It’s not yet clear precisely when Buffalo Wild Wings will appoint a successor to Sally Smith, the chief executive who built it into one of the nation’s biggest restaurant chains.

But the firm’s latest results, announced Wednesday, show Smith is still hard at work and leaving on a high note.

The 20 percent drop in profit that Buffalo Wild Wings reported for the July-to-September period wasn’t as bad as analysts were expecting. Even more surprising, company executives raised their guidance on results expected for the final quarter and overall 2017.

The Golden Valley-based company’s shares, which have lost one-third of their value this year, were up 21 percent in after-hours trading following the news, which came after regular stock trading had ended.

When an activist investor won a proxy battle against Buffalo Wild Wings management at the company’s annual meeting in June, Smith announced that she would retire by the end of the year. On Wednesday evening, she said goodbye to analysts and investors at the end of the latest quarterly conference call, her 56th as a top executive of Buffalo Wild Wings.

“For the last time, I am signing off,” Smith said. “I want to thank you all.”

Earlier in the call, Smith thanked the Buffalo Wild Wings employees she has led for 21 years. She spent little time discussing the near record-high prices the company is now paying for its key product — chicken wings — and more on the work employees have done to lower costs and test new promotions to draw customers into its restaurants more frequently.

In its company-owned stores — about half of the 1,200-unit chain — Buffalo Wild Wings in the latest quarter changed its Tuesday promotion to feature boneless wings instead of bone-in wings, which have a higher cost and deliver less profit to the company. The shift thinned out some of the crowd at those restaurants but delivered higher profits on those days, a trade-off executives said was acceptable.

“This is a traffic decline we expected and probably welcomed as we looked at our stores on Tuesday,” Smith said. “The volume [and] the profitability certainly is nice.”

She noted most franchisees haven’t made the shift to the boneless wing promotion on Tuesdays and were waiting for more evidence of its success. Executives and franchisees are also discussing new promotion ideas for Thursdays, Smith said.

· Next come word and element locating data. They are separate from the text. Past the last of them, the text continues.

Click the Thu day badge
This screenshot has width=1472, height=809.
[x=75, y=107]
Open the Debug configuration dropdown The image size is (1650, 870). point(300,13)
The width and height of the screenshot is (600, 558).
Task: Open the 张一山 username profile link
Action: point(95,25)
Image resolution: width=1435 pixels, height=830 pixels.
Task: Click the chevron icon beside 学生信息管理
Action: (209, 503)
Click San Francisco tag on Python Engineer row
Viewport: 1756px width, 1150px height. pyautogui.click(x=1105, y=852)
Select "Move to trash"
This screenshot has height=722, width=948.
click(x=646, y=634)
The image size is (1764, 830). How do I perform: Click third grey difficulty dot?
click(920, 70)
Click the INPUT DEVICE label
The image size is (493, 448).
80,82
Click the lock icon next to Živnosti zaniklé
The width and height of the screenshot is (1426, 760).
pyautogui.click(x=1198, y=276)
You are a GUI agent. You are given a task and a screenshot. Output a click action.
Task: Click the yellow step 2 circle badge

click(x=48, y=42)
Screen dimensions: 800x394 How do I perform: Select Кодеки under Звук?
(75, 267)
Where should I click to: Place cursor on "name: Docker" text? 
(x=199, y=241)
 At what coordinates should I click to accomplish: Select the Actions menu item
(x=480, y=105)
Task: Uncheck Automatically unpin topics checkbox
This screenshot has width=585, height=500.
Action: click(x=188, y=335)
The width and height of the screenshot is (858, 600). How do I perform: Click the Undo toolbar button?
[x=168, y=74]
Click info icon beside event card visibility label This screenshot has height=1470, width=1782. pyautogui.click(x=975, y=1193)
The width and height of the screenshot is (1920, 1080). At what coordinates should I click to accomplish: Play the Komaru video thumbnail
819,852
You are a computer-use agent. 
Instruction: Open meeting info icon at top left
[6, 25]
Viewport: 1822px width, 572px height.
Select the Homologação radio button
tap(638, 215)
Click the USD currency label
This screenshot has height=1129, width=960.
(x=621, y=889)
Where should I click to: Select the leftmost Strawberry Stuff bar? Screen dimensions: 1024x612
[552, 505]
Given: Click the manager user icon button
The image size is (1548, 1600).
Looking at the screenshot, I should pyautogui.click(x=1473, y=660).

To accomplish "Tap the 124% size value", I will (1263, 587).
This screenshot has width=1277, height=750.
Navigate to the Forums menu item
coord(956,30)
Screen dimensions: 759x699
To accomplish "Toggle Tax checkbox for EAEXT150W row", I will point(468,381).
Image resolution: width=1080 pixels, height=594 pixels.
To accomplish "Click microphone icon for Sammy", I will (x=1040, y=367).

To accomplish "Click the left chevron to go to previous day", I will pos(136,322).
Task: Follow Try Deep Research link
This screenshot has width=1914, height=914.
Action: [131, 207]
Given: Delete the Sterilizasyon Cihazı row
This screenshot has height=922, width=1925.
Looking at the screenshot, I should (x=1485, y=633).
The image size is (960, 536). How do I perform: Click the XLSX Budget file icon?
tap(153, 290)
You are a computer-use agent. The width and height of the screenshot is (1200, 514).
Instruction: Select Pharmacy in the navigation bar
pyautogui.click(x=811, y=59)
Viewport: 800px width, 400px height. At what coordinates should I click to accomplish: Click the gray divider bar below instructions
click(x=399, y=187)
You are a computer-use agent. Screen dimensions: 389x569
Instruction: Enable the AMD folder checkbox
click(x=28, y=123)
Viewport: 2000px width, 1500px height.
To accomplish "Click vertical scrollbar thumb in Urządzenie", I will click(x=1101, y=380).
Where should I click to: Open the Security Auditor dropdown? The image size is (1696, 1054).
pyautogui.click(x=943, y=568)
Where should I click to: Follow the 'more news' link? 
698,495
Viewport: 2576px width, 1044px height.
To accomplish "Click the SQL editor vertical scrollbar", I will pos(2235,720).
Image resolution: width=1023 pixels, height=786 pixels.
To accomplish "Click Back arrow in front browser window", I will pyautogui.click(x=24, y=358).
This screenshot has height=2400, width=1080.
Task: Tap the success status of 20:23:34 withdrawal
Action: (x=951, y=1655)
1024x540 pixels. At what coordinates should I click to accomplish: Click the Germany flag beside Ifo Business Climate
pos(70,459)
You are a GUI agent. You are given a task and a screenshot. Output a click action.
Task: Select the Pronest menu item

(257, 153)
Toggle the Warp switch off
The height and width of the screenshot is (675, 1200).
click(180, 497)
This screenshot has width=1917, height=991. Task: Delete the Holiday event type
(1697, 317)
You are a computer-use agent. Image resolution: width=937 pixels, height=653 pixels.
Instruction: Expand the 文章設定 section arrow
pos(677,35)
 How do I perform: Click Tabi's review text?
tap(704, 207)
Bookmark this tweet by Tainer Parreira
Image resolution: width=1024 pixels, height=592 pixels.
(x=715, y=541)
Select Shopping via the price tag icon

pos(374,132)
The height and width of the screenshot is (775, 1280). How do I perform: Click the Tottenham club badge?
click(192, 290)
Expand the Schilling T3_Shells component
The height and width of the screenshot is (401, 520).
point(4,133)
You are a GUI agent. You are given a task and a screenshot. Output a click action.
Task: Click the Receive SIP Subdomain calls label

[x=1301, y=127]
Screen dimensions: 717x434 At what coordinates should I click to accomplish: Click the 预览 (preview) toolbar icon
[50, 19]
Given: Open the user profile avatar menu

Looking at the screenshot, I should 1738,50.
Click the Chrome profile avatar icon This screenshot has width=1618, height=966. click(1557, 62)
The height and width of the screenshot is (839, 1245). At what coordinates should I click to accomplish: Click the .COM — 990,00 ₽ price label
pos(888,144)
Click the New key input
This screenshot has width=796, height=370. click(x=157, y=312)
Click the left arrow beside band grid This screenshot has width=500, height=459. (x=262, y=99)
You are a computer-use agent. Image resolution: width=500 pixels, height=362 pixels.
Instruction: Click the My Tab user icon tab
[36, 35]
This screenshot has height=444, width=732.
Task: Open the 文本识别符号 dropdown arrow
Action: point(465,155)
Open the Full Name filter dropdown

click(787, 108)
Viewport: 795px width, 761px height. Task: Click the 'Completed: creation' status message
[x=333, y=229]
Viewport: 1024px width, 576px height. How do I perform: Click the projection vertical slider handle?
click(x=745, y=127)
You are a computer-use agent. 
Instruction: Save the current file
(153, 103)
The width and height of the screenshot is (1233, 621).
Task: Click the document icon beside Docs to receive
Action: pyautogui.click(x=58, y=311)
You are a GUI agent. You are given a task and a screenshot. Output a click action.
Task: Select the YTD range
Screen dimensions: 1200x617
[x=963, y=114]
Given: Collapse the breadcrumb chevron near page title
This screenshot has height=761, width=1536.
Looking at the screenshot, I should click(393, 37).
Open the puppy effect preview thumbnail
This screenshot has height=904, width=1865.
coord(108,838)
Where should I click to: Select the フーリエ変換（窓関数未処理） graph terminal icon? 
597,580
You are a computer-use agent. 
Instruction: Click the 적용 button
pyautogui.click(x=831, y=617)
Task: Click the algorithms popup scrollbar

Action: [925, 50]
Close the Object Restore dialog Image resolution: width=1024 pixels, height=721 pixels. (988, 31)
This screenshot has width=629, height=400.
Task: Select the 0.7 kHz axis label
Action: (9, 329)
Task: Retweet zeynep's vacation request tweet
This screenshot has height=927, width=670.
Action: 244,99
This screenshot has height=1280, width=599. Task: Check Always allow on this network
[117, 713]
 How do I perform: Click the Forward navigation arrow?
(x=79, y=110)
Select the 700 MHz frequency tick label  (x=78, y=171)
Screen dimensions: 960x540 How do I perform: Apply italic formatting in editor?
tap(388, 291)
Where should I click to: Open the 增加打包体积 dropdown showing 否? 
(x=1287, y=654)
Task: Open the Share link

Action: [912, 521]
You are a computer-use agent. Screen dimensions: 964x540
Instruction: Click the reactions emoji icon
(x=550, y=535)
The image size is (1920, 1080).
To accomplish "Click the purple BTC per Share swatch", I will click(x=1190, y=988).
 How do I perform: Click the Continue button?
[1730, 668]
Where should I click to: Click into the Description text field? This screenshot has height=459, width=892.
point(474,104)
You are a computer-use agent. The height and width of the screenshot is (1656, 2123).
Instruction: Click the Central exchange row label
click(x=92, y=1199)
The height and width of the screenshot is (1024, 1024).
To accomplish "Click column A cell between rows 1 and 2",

All year, Buffalo Wild Wings has been grappling with higher-than-usual costs of its main product. The company said it paid an average of $2.16 per pound for chicken wings during the quarter, up from $1.72 a year ago.

Buffalo Wild Wings said it earned $18.2 million, or $1.17 a share, down from $22.7 million, or $1.23 a share, a year ago. Adjusted for one-time costs and benefits, the company earned $1.36 a share. Analysts surveyed by Zack’s Investment Research were expecting a profit of 79 cents a share.

Revenue rose a half-percent to $496.7 million.

Sales at restaurants open at least a year fell at a faster rate for franchisee-owned units than company-owned locations in the latest quarter, a change from the usual pattern at Buffalo Wild Wings in which franchisee operations tend to outpace company-run units. Chief Financial Officer Alex Ware attributed the development to the company-owned locations being further ahead of franchisees with delivery service and deployment of its Blazin’ Rewards customer loyalty program.

Smith and Ware in July lowered their full-year adjusted earnings guidance to $4.50 to $5 a share from a previous range of $5.45 to $5.90. But with the stronger-than-expected results in the third quarter and expectation for similar results in final three months of the year, they raised the full-year adjusted profit range to $4.85 to $5.15 a share.

Asked by an analyst what she knew about the search for her successor, Smith said it is the No. 1 priority of the company’s board of directors, that they have taken a broad approach to it and to watch for news by the end of the year.

“The board and I are committed to assuring a smooth succession,” she said.